Confluence 1.2.2 is a free upgrade for any existing Confluence customer. If you're not a Confluence customer, you can download a fully functional 30-day trial, Also don't forget we offer free licenses to registered non-profit organisations and qualifying open source projects.
Further Reading
- Find out what's new in the Confluence 1.2.2 Release Notes
- Download Confluence 1.2.2
It has been pointed out to us that the bicubic image scaling hint that we use in Confluence 1.2.1 is in fact ignored by all JDK's prior to version 5.0. The sole exception is Mac OS X. As such, customers upgrading to 1.2.1 will only see increased thumbnail quality if:
- You are running Confluence on JDK 5.0 (not recommended, since it's still a pre-release, and we haven't tested Confluence in this configuration)
- You are running Confluence on JDK 1.4.2 on Mac OS X
We apologise for the error.
Confluence 1.2.1 is a maintenance release that fixes some bugs that users may have encountered using Confluence 1.2. It incorporates improvements to performance for large Confluence installations; and fixes bugs related to the remote API, over-use of disk space, and a few annoying errors users were experiencing when setting up a new Confluence instance.

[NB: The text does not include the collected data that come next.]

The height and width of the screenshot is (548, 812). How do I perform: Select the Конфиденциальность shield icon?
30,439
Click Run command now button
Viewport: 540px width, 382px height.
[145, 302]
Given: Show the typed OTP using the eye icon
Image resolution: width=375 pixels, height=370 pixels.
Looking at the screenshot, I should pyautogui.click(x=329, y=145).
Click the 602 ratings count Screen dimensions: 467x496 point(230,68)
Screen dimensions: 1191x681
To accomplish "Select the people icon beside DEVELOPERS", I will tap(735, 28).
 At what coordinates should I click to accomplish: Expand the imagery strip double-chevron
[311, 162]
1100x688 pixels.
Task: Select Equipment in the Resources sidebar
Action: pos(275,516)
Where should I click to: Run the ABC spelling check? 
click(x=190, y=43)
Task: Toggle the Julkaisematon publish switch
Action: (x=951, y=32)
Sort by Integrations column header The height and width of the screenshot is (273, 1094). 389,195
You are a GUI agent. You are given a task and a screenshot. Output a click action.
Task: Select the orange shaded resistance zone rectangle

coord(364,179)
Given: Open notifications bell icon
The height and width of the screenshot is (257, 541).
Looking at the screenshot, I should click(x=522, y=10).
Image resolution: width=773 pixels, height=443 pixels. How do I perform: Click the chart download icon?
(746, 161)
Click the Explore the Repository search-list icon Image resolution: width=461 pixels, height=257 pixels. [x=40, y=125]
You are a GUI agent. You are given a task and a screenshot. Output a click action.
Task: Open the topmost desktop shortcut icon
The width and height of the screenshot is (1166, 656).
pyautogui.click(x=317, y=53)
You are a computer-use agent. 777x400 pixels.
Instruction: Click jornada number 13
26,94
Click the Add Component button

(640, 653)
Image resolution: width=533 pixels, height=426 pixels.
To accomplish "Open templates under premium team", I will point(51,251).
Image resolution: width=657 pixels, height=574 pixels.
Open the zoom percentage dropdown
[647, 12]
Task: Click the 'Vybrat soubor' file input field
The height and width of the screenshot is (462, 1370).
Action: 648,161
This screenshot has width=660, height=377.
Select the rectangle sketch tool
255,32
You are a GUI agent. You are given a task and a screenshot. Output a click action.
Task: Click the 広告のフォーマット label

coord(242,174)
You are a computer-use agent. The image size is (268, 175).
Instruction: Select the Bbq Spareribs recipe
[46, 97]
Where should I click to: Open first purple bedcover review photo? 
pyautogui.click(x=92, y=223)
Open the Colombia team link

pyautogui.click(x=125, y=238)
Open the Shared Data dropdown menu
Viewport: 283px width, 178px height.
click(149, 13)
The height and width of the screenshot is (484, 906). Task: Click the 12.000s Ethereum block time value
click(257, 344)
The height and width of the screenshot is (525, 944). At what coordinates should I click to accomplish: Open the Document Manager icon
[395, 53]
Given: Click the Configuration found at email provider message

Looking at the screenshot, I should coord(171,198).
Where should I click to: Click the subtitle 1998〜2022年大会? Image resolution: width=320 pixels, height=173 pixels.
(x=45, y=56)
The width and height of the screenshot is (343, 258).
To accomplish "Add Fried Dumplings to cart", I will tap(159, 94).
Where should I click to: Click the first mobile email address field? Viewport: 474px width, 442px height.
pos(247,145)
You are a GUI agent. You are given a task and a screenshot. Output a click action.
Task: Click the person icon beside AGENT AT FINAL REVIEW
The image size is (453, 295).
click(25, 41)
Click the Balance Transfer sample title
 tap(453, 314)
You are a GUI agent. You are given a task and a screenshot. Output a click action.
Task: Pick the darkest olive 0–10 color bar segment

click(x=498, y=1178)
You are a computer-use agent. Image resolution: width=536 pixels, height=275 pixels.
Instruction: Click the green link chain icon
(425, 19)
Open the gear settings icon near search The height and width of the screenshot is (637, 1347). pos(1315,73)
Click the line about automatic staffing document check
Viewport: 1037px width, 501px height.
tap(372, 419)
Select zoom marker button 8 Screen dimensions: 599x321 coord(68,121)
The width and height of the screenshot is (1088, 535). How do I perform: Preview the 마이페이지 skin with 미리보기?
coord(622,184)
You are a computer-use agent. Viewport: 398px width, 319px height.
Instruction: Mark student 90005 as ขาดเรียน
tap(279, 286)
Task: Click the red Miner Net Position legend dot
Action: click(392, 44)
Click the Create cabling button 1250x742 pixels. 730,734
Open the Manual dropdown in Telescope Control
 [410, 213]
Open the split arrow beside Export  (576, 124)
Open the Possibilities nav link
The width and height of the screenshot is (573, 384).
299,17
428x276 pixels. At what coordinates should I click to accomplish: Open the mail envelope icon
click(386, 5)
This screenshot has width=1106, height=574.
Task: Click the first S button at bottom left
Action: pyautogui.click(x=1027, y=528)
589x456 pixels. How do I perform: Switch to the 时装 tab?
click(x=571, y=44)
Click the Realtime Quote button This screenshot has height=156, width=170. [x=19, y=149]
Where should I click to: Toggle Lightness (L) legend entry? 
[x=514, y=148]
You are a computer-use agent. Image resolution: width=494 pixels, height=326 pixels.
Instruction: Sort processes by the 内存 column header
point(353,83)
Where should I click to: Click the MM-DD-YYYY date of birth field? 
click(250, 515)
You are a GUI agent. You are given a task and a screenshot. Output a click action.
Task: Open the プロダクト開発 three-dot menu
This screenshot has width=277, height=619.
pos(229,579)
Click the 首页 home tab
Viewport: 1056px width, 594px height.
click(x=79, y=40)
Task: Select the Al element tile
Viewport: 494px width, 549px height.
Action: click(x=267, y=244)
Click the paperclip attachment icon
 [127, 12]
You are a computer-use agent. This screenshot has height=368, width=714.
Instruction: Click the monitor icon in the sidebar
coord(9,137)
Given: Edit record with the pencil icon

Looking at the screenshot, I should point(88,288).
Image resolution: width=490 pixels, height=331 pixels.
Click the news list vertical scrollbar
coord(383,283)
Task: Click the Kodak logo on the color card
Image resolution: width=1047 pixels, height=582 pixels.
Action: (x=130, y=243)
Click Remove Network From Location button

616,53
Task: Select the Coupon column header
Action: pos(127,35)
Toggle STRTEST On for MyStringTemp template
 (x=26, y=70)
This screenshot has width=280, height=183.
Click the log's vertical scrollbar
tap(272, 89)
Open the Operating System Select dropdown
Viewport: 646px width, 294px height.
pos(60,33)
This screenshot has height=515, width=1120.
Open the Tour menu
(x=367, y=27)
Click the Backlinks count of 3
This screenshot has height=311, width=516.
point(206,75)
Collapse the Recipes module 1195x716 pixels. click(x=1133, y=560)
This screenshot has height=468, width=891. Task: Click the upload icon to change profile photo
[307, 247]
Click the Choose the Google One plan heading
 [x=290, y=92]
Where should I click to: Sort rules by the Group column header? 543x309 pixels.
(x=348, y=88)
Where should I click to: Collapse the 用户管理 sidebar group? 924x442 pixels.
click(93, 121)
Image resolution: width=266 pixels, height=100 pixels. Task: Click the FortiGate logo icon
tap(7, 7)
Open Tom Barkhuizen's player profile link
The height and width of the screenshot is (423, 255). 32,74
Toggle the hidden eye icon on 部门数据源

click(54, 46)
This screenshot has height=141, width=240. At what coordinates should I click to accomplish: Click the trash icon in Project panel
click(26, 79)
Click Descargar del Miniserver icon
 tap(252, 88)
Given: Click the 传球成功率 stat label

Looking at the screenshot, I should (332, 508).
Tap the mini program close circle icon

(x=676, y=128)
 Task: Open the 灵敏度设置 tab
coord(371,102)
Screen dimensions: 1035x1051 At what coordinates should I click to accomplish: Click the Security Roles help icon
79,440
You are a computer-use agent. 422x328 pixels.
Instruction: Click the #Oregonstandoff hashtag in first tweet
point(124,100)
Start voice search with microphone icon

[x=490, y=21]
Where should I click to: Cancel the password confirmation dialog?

Confluence 1.2.1 is a free upgrade for any existing Confluence customer. If you're not a Confluence customer, you can download a fully functional 30-day trial, Also don't forget we offer free licenses to registered non-profit organisations and qualifying open source projects.
Further Reading
- Find out what's new in the Confluence 1.2.1 Release Notes
- Download Confluence 1.2.1
Confluence 1.2 is now available for download. Confluence 1.2 features an enhanced search interface, new ways to explore the content of spaces, threaded comments, image thumbnails and galleries, a new permissions interface, and a raft of additional improvements and bug fixes.
Be sure to read the release notes for upgrade instructions and a detailed run-down of all the new features.
Confluence 1.2 is a free upgrade for any existing Confluence customer. If you're not a Confluence customer, you can download a fully functional 30-day trial, Also don't forget we offer free licenses to registered non-profit organisations and qualifying open source projects.
Confluence 1.1 is now available for download. Confluence 1.1 features several new features including attachment versioning, WebDAV support and page-level locking, as well as many bug-fixes and performance enhancements. Be sure to read the release notes for a comprehensive list of new features, and upgrade instructions.
Jon Lipsky has been doing some wonderful work on a Confluence client recently (see his blog entry and the XMLFace examples page for screenshots and webstartable versions).
Although primarily intended as an example of using his companies' XMLFace library (an XML gui definition library which allows you to generate Swing and SWT interfaces) it is actually quite a useful Confluence rich client. It doesn't yet have TimTam's sexy tree view, but it does work with Swing (albeit with an ugly HTML renderer) and support searching across all spaces - neat!